So, unless I am overlooking something, my code does not really add
something new. It only makes sure that the reset line always gets
asserted before deasserting. Because in the case that the interface has
never been up before, there is no instance which could assert reset. Or,
at least, I could not find one.

Makes sense? Tests work fine here, at least.

All the best,

   Wolfram
Wolfram Sang Jan. 17, 2024, 1:59 p.m. UTC | #4
> Does phy_resume() hitting it with a reset clear out the configuration
> done by config_init() and the interrupt configuration performed by
> config_intr()?

Hmm, I should have answered your mail first. Instrumentation says you
are correct. Back to the drawing board :/
Francesco Dolcini Feb. 6, 2024, 5:26 p.m.

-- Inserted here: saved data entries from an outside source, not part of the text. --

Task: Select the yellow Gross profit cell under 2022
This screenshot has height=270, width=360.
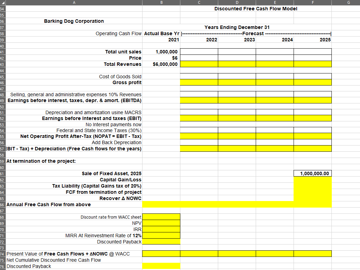Action: coord(199,82)
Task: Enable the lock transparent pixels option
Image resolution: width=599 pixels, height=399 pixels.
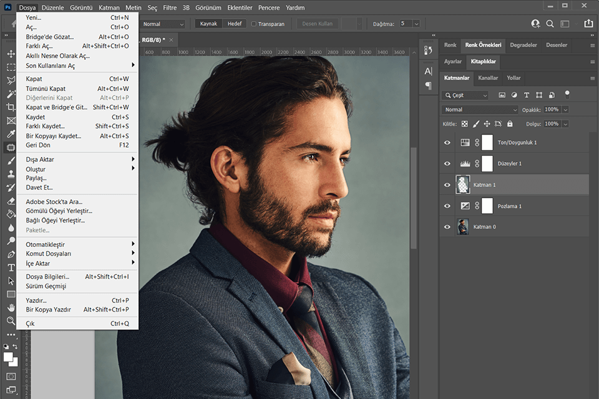Action: (464, 123)
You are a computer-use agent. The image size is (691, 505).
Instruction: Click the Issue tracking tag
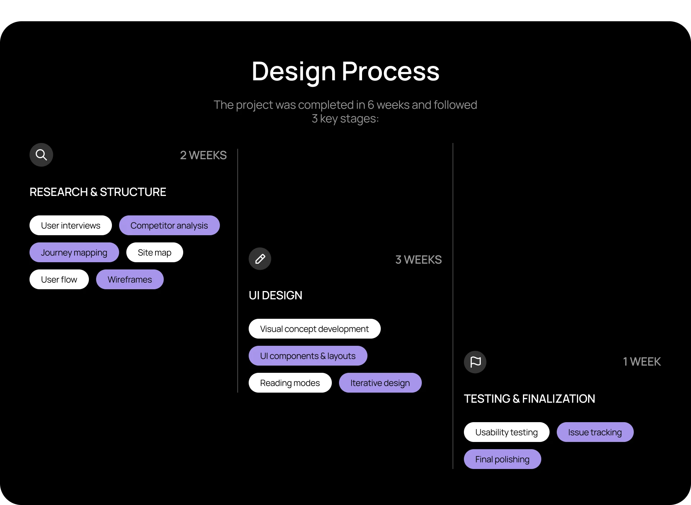pos(595,432)
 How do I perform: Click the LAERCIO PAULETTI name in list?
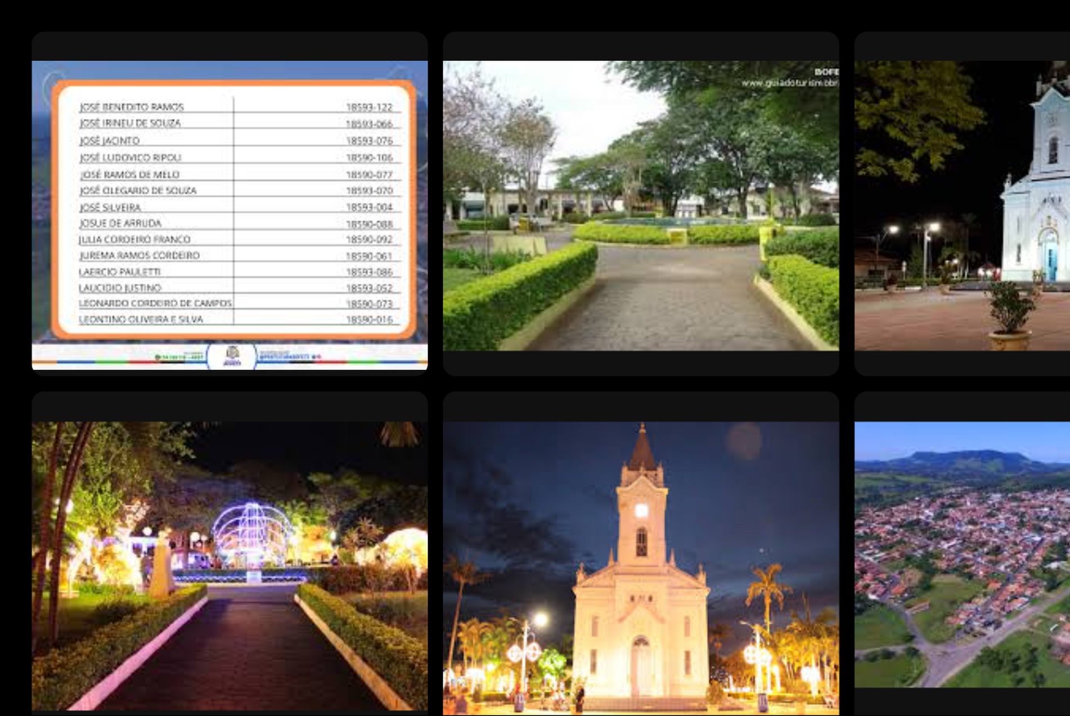pos(120,272)
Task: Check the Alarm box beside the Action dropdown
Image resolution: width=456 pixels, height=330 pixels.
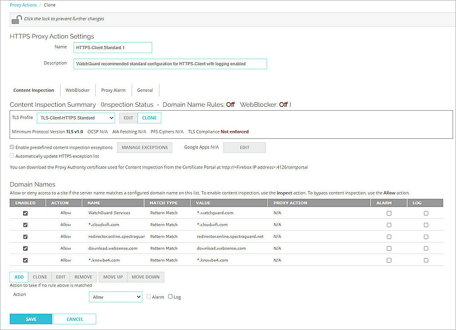Action: (149, 296)
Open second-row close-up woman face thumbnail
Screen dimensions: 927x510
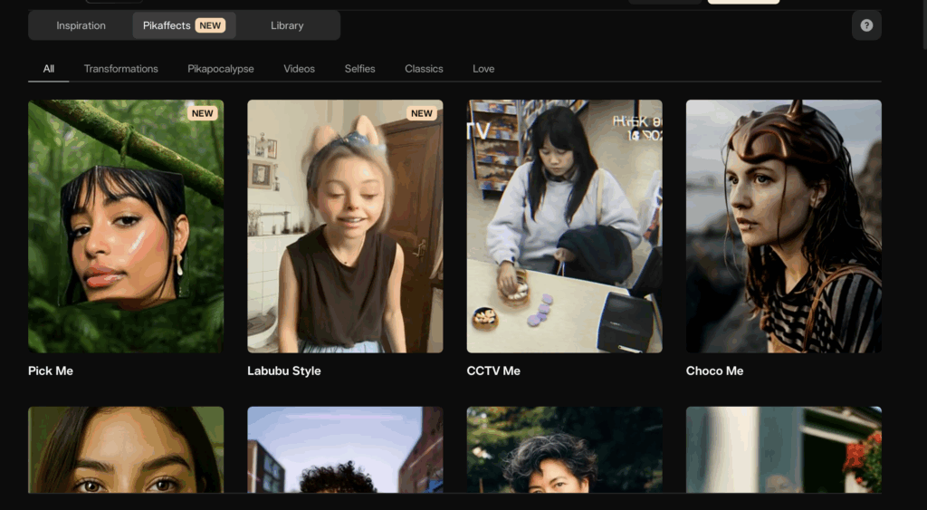click(126, 450)
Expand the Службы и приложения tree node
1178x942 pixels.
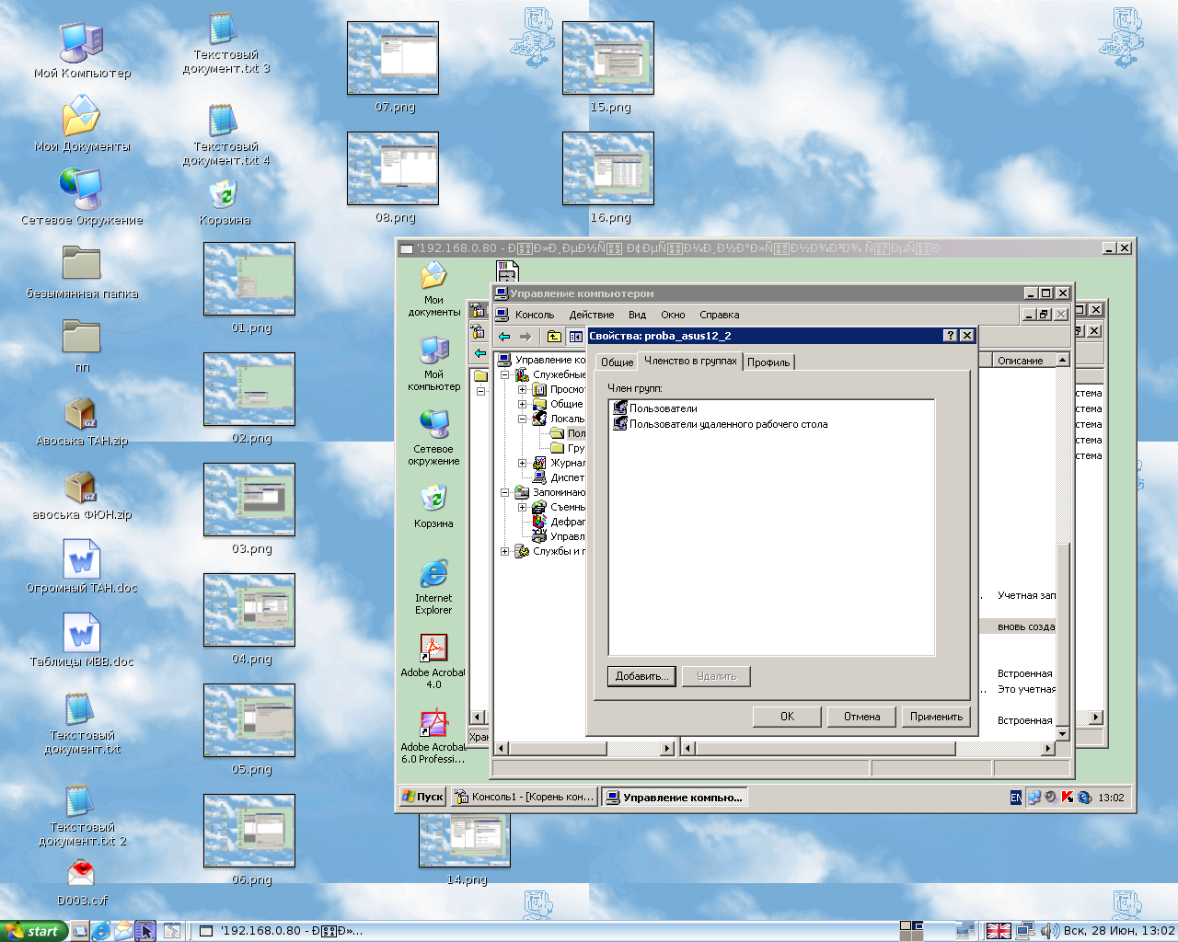[x=504, y=551]
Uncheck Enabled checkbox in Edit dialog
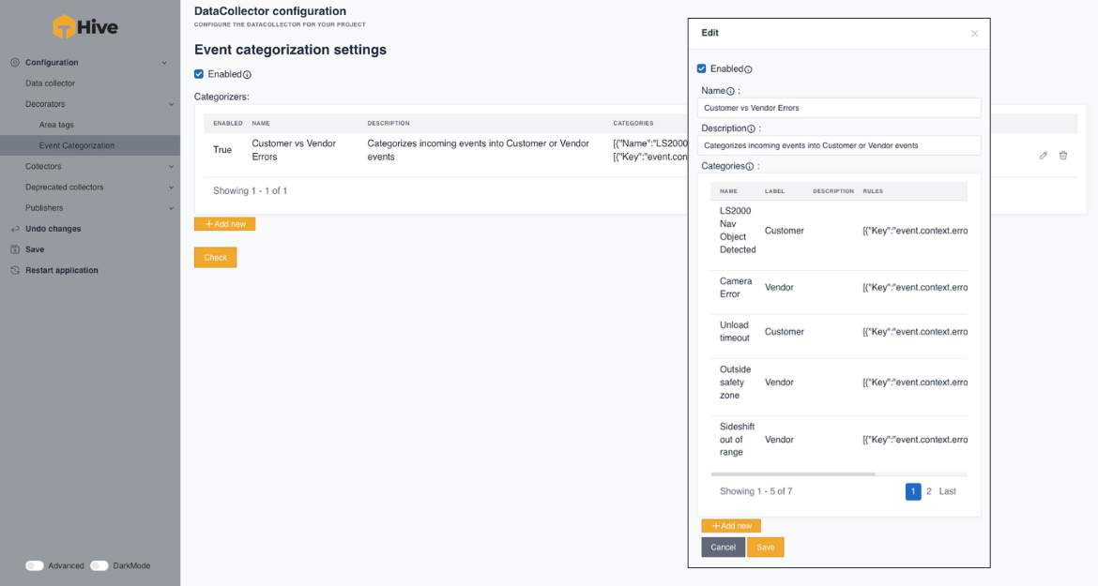Viewport: 1098px width, 586px height. pos(702,68)
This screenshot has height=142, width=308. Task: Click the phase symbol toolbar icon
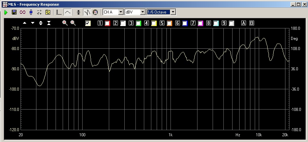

UTC | #5
On Wed, Jan 17, 2024 at 02:33:53PM +0100, Wolfram Sang wrote:
> > > +static int ksz9x31_resume(struct phy_device *phydev)
> > > +{
> > > +	phy_device_reset(phydev, 1);
> > > +	phy_device_reset(phydev, 0);
> > 
> > Is something like that fine?
> > Don't we need to reconfigure the ethernet phy completely on resume
> > if we do reset it? kszphy_config_reset() is taking care of something,
> > but I think that the phy being reset on resume is not handled
> > correctly.
> 
> If the interface is up before suspending, then suspend will assert the
> reset-line. If the interface is disabled before suspending, then close
> will assert the reset line. Deassertion will happen on resume/open.
> 
> So, unless I am overlooking something, my code does not really add
> something new. It only makes sure that the reset line always gets
> asserted before deasserting. Because in the case that the interface has
> never been up before, there is no instance which could assert reset. Or,
> at least, I could not find one.
> 
> Makes sense? Tests work fine here, at least.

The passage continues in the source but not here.